To the best of our knowledge, this study marks the first-ever application of the Age-Period-Cohort model to scrutinize temporal patterns in the neurological disorder burden across developed nations, with a focus on G7 member states. This model offers unique insights into mortality risk variations between countries and significant trends within specific cohorts, enabling targeted recommendations through subsequent analyses. Our research findings hold potential to inform policymakers in crafting more precise interventions for distinct populations and offer invaluable insights for neurological disease prevention and control in less developed economies.
Limitations
Our study faces several constraints. Primarily, the GBD 2021 dataset, compiled from diverse sources such as surveys, registries, and administrative records, exhibits significant disparities in data quality and comprehensiveness.

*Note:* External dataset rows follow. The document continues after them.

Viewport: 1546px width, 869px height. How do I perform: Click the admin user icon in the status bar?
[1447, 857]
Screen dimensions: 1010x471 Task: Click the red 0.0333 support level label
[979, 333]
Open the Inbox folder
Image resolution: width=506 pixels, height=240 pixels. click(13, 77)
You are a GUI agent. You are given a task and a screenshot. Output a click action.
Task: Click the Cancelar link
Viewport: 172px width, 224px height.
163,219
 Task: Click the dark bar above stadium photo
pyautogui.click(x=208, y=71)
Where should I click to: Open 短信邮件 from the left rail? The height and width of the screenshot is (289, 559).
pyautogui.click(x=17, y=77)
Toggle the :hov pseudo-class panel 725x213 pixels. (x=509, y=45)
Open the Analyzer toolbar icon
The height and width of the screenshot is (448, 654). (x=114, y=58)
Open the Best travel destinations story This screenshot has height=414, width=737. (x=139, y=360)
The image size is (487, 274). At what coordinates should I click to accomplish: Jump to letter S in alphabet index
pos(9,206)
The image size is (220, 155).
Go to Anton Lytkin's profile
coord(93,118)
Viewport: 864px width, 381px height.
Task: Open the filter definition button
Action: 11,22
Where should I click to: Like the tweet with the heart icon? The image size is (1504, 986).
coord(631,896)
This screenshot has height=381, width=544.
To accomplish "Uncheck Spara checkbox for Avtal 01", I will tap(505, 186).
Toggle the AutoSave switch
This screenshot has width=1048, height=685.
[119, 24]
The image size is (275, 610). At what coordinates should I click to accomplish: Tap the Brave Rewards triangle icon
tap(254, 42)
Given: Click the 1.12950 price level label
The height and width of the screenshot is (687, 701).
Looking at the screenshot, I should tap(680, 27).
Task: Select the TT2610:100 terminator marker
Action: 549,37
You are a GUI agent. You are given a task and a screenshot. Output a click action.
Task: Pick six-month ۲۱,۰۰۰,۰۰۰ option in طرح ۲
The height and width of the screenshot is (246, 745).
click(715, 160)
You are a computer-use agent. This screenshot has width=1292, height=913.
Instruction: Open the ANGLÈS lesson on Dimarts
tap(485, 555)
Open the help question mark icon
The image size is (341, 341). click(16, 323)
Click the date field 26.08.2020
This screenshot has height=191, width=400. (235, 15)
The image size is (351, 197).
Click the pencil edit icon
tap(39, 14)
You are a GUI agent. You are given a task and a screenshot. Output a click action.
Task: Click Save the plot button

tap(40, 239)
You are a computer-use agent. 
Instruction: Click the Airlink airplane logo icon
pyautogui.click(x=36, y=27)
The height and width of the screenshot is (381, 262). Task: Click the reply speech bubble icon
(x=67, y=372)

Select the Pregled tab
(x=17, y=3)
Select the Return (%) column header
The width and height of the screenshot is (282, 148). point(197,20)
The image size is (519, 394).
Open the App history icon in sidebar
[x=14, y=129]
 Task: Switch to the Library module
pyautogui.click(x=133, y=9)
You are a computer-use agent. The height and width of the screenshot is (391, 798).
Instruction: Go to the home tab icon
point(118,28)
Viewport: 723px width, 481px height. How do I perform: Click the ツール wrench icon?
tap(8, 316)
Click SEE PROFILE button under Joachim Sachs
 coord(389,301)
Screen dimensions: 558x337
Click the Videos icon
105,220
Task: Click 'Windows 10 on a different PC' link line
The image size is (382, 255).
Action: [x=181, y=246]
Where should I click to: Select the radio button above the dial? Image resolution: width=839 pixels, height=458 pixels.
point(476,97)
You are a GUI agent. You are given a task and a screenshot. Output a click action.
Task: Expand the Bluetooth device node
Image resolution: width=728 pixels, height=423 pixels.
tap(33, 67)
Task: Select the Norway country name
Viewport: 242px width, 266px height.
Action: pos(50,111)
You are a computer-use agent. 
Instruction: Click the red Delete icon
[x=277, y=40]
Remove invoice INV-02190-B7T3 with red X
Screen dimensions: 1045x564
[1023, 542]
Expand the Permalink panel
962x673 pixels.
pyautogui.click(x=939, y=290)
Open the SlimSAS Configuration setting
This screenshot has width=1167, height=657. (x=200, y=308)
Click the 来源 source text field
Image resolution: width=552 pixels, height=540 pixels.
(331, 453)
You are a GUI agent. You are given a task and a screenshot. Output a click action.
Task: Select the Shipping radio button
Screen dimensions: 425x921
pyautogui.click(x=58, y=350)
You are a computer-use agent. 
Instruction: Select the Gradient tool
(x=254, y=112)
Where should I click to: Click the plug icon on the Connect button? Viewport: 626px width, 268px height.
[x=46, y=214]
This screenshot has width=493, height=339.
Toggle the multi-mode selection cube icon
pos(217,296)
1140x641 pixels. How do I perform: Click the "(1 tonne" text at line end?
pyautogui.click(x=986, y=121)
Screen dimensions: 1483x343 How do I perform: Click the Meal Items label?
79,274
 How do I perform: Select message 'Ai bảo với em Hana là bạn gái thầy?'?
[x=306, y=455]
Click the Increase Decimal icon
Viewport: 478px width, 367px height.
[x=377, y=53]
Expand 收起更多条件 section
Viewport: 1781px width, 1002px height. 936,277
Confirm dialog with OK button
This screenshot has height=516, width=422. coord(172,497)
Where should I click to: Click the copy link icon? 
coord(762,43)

This inconsistency introduces potential biases and uncertainties into our epidemiological estimations. Furthermore, the GBD framework heavily relies on modeling estimations for regions with limited empirical data. The assumptions inherent in these models may not be universally applicable, especially given the influence of cultural, genetic, and environmental factors on the neurological disease burden in G7 countries. Additionally, due to the five-year intervals of GBD 2021, our Age-Period-Cohort analysis spans multiple timeframes, which may obscure certain subtle variations in age, period, and cohort effects. Lastly, our study’s Age-Period-Cohort analysis relies on cross-sectional data estimated by GBD 2021, limiting our ability to determine precise risks at specific locations and times within G7 countries. We advocate for large-scale cohort studies to assess varying risks across diverse populations.
Conclusion
This study presents a comprehensive examination of the neurological disease burden in developed countries, led by G7 member states. Our findings indicate a higher disease burden among females compared to males for most indicators. Neurological disorders are prevalent in individuals aged 10 and above, peaking between 25 and 39 years, with mortality rates escalating after 70 years. While the overall disease burden in the G7 remains lower than the global average, the United States and Japan exhibit a consistent upward trend in DALYs and mortality rates. Global age-standardized rates have remained steady between 1990 and 2021; however, male mortality rates have significantly risen in the United States, Japan, and Germany. Model projections suggest that due to population growth and aging, the overall number of neurological disease cases is expected to rise over the next 30 years, albeit with stable age-standardized rates. These findings underscore the pressing need for tailored intervention strategies that consider age, period, and cohort dimensions to effectively tackle the challenges posed by neurological disorders in developed nations. Moreover, they contribute valuable insights to neurological disease prevention and control efforts in developing countries.